According to a report from German publication Auto Motor und Sport, Red Bull suspects that its rivals’ wings might be exceeding the permissible level of flexibility, potentially granting an aerodynamic advantage.

The report claims Red Bull even lobbied Aston Martin to protest the legality of these wings, which the Silverstone-based outfit declined to do.

Flexi-wings were in the line of sight of the FIA last season when rumors emerged that Aston Martin's early season success had been related to a clever way of working around the rules relating to flexible wings.

Such a ploy can help a car retain downforce without adding drag or compromising straight line speed.

In order to ensure that all competitors to the spirit of the current regulations, the FIA published a Technical Directive ahead of last year’s Singapore Grand Prix in which it reminded teams that: 'All aerodynamic components or bodywork influencing the car's aerodynamic performance must be rigidly secured and immobile.’

This governing body’s directive aimed to establish clear boundaries for bodywork flexibility and prevent teams from exploiting loopholes for aerodynamic gain.

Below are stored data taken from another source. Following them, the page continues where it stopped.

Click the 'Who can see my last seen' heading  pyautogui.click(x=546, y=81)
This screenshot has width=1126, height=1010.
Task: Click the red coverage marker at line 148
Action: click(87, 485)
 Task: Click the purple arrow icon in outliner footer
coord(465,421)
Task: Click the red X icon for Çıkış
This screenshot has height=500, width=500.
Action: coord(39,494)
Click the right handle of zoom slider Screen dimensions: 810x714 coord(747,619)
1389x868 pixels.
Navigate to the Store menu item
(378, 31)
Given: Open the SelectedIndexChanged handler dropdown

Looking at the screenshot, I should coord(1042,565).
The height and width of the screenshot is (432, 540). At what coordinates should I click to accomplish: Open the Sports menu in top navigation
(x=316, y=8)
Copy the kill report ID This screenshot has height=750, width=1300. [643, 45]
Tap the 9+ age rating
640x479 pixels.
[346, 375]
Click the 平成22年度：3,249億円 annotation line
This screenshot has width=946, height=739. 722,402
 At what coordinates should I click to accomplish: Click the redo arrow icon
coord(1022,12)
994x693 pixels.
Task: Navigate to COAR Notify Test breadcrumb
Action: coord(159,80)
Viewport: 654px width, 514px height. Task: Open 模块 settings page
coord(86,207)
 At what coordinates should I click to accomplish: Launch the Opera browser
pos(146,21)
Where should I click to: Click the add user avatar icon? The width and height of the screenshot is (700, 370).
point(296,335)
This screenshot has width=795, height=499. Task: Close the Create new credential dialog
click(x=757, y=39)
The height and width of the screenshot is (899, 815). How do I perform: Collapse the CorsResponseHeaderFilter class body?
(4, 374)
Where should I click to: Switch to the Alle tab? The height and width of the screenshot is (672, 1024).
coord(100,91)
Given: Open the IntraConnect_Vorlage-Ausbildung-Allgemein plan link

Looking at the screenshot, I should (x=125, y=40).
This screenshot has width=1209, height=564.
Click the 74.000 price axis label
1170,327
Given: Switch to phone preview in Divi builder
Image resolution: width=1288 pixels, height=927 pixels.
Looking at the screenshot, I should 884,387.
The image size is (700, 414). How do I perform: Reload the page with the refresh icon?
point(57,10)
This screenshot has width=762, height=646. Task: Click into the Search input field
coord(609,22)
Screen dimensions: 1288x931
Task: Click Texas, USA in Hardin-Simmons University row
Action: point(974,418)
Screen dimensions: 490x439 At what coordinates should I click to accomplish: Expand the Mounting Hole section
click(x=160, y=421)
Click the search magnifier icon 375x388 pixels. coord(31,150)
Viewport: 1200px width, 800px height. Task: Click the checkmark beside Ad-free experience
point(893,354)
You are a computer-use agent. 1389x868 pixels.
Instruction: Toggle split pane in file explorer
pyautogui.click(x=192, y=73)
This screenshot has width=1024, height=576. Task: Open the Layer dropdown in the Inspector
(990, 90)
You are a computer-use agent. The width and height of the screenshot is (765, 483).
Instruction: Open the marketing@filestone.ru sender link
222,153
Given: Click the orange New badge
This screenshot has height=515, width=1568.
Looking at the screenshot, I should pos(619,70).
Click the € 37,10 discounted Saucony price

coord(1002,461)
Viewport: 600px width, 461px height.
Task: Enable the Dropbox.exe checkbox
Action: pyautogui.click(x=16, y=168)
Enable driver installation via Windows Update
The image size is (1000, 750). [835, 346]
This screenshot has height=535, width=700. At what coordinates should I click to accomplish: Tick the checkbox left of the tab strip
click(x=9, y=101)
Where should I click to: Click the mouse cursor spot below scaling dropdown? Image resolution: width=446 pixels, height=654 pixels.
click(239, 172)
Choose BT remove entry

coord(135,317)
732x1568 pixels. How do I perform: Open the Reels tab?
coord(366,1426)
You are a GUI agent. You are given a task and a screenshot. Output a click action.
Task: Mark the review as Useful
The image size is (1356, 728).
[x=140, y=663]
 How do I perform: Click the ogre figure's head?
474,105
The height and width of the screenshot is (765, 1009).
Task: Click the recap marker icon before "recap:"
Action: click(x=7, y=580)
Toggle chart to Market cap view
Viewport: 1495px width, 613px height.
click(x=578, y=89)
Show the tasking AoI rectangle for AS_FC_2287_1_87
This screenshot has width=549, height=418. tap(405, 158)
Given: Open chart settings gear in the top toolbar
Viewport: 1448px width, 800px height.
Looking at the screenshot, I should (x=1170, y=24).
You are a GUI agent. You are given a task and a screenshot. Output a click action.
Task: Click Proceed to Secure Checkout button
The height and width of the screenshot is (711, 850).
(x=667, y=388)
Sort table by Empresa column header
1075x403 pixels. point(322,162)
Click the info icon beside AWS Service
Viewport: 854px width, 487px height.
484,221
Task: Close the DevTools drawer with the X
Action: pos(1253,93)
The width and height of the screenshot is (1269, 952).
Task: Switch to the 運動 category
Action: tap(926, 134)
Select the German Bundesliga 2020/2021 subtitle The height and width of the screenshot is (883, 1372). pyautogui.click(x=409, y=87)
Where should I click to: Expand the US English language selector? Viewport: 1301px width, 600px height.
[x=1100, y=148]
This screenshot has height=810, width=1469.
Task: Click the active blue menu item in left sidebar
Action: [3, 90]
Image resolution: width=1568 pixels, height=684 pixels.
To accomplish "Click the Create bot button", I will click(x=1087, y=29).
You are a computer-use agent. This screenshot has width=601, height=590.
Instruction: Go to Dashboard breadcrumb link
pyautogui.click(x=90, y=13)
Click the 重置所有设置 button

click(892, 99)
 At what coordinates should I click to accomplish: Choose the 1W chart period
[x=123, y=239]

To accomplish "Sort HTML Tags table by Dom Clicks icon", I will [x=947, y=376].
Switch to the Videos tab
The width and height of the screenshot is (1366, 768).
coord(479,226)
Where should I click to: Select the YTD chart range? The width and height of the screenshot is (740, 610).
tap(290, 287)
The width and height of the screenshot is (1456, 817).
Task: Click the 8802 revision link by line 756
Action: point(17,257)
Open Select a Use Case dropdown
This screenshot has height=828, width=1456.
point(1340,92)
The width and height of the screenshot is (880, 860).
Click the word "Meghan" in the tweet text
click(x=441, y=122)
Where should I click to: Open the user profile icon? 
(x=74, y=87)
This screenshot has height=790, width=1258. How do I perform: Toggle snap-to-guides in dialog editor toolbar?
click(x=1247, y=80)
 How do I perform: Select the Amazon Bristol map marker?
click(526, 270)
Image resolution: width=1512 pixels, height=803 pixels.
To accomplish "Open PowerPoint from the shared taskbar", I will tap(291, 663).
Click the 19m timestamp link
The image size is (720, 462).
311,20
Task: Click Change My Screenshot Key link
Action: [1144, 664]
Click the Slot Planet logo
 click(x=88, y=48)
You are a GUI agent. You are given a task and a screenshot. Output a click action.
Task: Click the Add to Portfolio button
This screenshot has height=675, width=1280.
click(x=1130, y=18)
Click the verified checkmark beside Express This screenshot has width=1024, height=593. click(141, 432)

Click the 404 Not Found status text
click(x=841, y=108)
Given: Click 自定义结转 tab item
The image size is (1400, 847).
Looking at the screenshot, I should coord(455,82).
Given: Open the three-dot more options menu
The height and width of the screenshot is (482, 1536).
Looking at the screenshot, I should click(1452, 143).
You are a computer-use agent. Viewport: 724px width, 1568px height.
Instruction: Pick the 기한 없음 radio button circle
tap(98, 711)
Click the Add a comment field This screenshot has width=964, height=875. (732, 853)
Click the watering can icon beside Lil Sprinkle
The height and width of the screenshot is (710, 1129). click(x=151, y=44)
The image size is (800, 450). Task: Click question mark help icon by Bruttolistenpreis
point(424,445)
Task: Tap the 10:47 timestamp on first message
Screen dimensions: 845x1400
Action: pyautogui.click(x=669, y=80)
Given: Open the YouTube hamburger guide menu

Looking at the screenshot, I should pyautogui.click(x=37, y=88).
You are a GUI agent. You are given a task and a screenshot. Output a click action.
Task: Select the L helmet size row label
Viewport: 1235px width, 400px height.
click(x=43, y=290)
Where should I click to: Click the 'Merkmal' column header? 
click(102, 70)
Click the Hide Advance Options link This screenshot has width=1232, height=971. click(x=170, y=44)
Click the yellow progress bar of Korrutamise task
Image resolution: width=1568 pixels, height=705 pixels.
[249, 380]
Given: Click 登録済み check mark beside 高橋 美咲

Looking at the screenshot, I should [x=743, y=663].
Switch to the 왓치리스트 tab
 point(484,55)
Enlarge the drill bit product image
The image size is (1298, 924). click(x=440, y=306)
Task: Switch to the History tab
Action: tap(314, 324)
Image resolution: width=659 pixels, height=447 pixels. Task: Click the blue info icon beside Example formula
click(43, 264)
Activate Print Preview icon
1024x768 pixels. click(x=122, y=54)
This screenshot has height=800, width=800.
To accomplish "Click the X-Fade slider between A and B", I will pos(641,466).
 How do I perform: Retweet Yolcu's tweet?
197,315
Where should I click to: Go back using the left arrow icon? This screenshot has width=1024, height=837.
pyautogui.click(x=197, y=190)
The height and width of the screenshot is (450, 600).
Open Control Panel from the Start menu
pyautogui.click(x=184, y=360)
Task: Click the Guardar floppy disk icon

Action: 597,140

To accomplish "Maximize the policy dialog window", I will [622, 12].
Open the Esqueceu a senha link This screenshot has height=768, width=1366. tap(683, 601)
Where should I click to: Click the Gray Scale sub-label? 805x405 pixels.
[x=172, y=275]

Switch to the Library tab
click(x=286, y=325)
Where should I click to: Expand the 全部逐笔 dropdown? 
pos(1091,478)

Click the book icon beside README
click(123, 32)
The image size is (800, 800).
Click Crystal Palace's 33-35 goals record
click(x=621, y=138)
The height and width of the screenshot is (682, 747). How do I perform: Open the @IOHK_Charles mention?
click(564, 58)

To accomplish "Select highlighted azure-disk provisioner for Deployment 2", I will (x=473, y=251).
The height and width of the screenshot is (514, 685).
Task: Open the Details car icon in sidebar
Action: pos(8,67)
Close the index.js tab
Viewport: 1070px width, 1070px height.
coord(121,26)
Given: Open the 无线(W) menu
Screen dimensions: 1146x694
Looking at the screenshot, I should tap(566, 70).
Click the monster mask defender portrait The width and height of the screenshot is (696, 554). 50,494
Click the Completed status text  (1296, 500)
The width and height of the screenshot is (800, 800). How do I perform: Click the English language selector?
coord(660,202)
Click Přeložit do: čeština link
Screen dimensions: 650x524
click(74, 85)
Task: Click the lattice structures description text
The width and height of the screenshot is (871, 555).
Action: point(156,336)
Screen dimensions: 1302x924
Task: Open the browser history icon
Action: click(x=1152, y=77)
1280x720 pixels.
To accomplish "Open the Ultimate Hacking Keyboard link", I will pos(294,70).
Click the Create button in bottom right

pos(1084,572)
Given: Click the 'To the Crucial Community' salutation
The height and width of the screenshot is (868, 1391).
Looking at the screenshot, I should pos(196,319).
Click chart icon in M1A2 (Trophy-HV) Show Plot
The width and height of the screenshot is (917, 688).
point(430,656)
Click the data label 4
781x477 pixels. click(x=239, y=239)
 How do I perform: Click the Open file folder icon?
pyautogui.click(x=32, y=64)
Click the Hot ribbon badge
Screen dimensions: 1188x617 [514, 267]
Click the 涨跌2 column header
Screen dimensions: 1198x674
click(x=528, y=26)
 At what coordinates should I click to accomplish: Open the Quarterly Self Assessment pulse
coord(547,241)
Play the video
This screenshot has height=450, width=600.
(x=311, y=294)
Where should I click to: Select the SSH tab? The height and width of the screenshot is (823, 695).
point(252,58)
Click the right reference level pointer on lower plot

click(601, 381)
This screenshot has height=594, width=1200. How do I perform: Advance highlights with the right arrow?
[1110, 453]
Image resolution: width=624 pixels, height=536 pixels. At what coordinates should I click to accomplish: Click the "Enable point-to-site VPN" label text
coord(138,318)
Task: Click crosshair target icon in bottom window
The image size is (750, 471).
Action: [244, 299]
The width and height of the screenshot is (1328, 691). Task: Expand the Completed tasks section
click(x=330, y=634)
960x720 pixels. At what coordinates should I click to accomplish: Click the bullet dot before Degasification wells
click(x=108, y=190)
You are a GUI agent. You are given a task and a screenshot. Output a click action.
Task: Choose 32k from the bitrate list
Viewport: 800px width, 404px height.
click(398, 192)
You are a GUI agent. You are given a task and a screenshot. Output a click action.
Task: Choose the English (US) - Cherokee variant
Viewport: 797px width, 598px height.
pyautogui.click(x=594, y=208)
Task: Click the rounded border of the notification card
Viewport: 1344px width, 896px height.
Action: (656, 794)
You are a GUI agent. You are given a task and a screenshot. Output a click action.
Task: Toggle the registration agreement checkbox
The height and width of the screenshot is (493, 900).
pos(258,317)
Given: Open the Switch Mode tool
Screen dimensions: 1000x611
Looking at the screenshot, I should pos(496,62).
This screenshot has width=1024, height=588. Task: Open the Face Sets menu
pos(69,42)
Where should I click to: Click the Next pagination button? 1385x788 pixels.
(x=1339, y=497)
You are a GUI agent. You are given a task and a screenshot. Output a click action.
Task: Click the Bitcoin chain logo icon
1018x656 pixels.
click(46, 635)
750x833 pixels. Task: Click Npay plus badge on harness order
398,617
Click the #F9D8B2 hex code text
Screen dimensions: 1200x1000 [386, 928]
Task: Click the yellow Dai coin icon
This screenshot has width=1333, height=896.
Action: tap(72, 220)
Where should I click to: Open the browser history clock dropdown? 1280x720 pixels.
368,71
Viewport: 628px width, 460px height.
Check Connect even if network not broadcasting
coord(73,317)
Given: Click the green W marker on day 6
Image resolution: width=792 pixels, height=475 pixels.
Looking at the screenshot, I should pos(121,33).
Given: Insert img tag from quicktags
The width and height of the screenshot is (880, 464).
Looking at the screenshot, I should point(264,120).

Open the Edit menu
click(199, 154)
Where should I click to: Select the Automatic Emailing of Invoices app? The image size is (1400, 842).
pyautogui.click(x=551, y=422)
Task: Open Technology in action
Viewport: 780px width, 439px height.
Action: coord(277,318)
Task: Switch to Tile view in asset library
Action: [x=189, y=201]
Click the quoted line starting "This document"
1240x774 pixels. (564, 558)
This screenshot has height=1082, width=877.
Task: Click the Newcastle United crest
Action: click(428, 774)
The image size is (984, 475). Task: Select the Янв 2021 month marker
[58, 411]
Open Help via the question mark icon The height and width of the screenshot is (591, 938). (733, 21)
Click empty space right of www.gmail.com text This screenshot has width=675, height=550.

The FIA enforces these regulations through static load tests, where front wings are subjected to a specific load (60 newtons) and their deformation is measured. Wings exceeding a 3-millimeter deflection are deemed illegal.

Earlier this season, Mercedes also caused a stir when it introduced on W15 car a controversial front wing design that passed FIA scrutiny. However, it was later abandoned at the Monaco Grand Prix.

While the exact nature of the "legality trick" employed by Mercedes remains unclear, it emphasizes the ongoing struggle between teams pushing boundaries and the FIA's efforts to maintain a level playing field.

Red Bull's suspicions, whether founded or not, underscore the high stakes in F1, where even minor aerodynamic advantages can translate into significant competitive gains.